WASHINGTON, D.C. — About 30 people from various Catholic organizations came together outside the White House for a prayer service of repentance Aug. 9 for the use of nuclear weapons on Hiroshima and Nagasaki, Japan.

At the rally, which lasted about an hour, they called for the United States to apologize and repent of its use of nuclear weapons in the Second World War and for total nuclear disarmament.

The atomic bomb was dropped on Nagasaki Aug. 9, 1945, and three days before that Hiroshima was bombed. The peace activists held a similar prayer service of repentance at the Pentagon Aug. 6 in a protest area designated by police.

The Aug. 9 event opened with a speech explaining that those there stood with other anti-nuclear movements around the world, including the Kings Bay Plowshares group, which trespassed at a naval submarine base to protest nuclear weapons.

The rally featured several pictures of the damage caused by nuclear weapons, both to people and to the buildings in Hiroshima and Nagasaki.

One mentioned in a poem by the late Jesuit Father Daniel Berrigan shows a “shadow on a rock.” A person was on the steps outside a museum when the bomb went off, and because the person was so close to the center of the blast all that was left was a person-shaped shadow against the steps.

Everyone gathered read an apology stating that “we apologize to the people of Japan and to the survivors of the bombing, the ‘hibakusha,’ for our country’s bombing of Hiroshima and Nagasaki, and we ask forgiveness for these atrocities.”

The apology also decried the United States’ refusal to move away from nuclear weapons.

“Nuclear weapons are sinful and idolatrous. Their research, production, possession, deployment and use are a crime against God and humanity,” it said. “We decry the fact that the U.S. government plans to commit a trillion dollars to modernize its existing nuclear arsenal over the next 30 years.”

A speech by the mayor of Hiroshima also was read, in which he exhorted those present to imagine themselves at the scene and imagine, among other things, the cries of children for their mothers, begging for water and relief from the heat.

Shizuko Nagashima, a Japanese woman who has been living in the United States for the last 30 years, sang an “A-Bomb Survivor’s Song” in Japanese, which provided an outline of the fate of the destroyed cities.

“Old village has burned to the ground/ All around bones whitened and burned/ Now there are white flowers blooming,” part of it went.

The assembly said prayers during the event, both as part of a litany of repentance — “For the countless Japanese A-Bomb survivors who have suffered and died from the effects of nuclear radiation, forgive us, O God” — and impromptu prayers from those who had gathered.

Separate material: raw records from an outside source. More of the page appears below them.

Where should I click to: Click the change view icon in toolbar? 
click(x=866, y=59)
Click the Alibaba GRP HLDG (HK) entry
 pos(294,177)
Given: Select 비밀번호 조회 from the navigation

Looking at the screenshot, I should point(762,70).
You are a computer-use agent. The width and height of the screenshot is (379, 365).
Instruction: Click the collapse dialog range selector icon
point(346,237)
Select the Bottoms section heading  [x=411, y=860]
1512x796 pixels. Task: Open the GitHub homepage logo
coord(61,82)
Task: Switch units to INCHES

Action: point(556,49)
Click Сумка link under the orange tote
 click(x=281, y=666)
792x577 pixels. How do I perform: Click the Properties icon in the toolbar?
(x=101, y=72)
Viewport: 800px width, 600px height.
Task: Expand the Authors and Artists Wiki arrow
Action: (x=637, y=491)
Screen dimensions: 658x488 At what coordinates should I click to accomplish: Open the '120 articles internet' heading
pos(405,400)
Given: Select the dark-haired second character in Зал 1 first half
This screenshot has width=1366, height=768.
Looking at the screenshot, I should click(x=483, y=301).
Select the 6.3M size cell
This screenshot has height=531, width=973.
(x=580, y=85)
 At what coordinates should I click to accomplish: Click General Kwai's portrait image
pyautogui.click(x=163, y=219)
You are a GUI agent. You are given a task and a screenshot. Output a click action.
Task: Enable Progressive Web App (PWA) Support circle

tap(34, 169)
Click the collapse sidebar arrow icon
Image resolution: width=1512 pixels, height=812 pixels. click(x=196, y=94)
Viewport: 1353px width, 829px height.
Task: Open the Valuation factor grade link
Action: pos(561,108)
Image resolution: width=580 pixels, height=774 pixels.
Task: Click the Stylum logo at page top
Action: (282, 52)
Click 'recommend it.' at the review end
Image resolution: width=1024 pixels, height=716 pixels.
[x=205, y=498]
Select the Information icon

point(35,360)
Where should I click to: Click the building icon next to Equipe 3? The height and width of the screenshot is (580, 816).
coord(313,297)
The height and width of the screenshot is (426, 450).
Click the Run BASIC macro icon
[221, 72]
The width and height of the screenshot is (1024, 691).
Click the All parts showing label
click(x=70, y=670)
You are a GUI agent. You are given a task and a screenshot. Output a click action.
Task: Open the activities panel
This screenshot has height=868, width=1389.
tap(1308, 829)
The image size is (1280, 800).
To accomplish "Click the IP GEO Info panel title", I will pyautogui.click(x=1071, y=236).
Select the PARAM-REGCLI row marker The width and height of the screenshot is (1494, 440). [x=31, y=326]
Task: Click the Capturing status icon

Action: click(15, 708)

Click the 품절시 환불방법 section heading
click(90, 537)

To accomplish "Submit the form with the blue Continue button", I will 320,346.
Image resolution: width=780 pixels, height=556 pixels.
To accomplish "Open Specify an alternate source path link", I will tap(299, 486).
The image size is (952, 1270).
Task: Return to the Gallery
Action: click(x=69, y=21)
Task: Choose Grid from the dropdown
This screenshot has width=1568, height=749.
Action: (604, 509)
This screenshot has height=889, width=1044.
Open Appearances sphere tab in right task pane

Among the prayers offered up by people were those in thanksgiving for the examples of the Rev. Martin Luther King Jr. and Dorothy Day, co-founder of the Catholic Worker Movement An elderly man who said that he had helped build nuclear weapons offered a prayer of his own for peace.

Since it was the day on which both Blessed Franz Jagerstatter and St. Edith Stein were martyred, their intercession was sought and summaries of their lives were read.

Jagerstatter was an Austrian man and a father who was a conscientious objector to service in the Nazi military. As a result, he was convicted of undermining military morale and sentenced to death in Germany.

Stein was raised Jewish, converted to Catholicism and became a Discalced Carmelite. She was arrested and died in the gas chambers at Auschwitz in Poland.

The rally ended with the group singing “I Come and Stand at Every Door,” which has a message from a seven-year-old girl who died at Hiroshima begging for peace.

People present were members of the Dorothy Day Catholic Worker, Pax Christi Metro-DC, Pax Christi USA, the Columban Center for Advocacy and Outreach, Maryknoll Office for Global Concerns, the Sisters of Mercy–Institute Justice Team, Jonah House, the Assisi Community, and the Franciscan Action Network.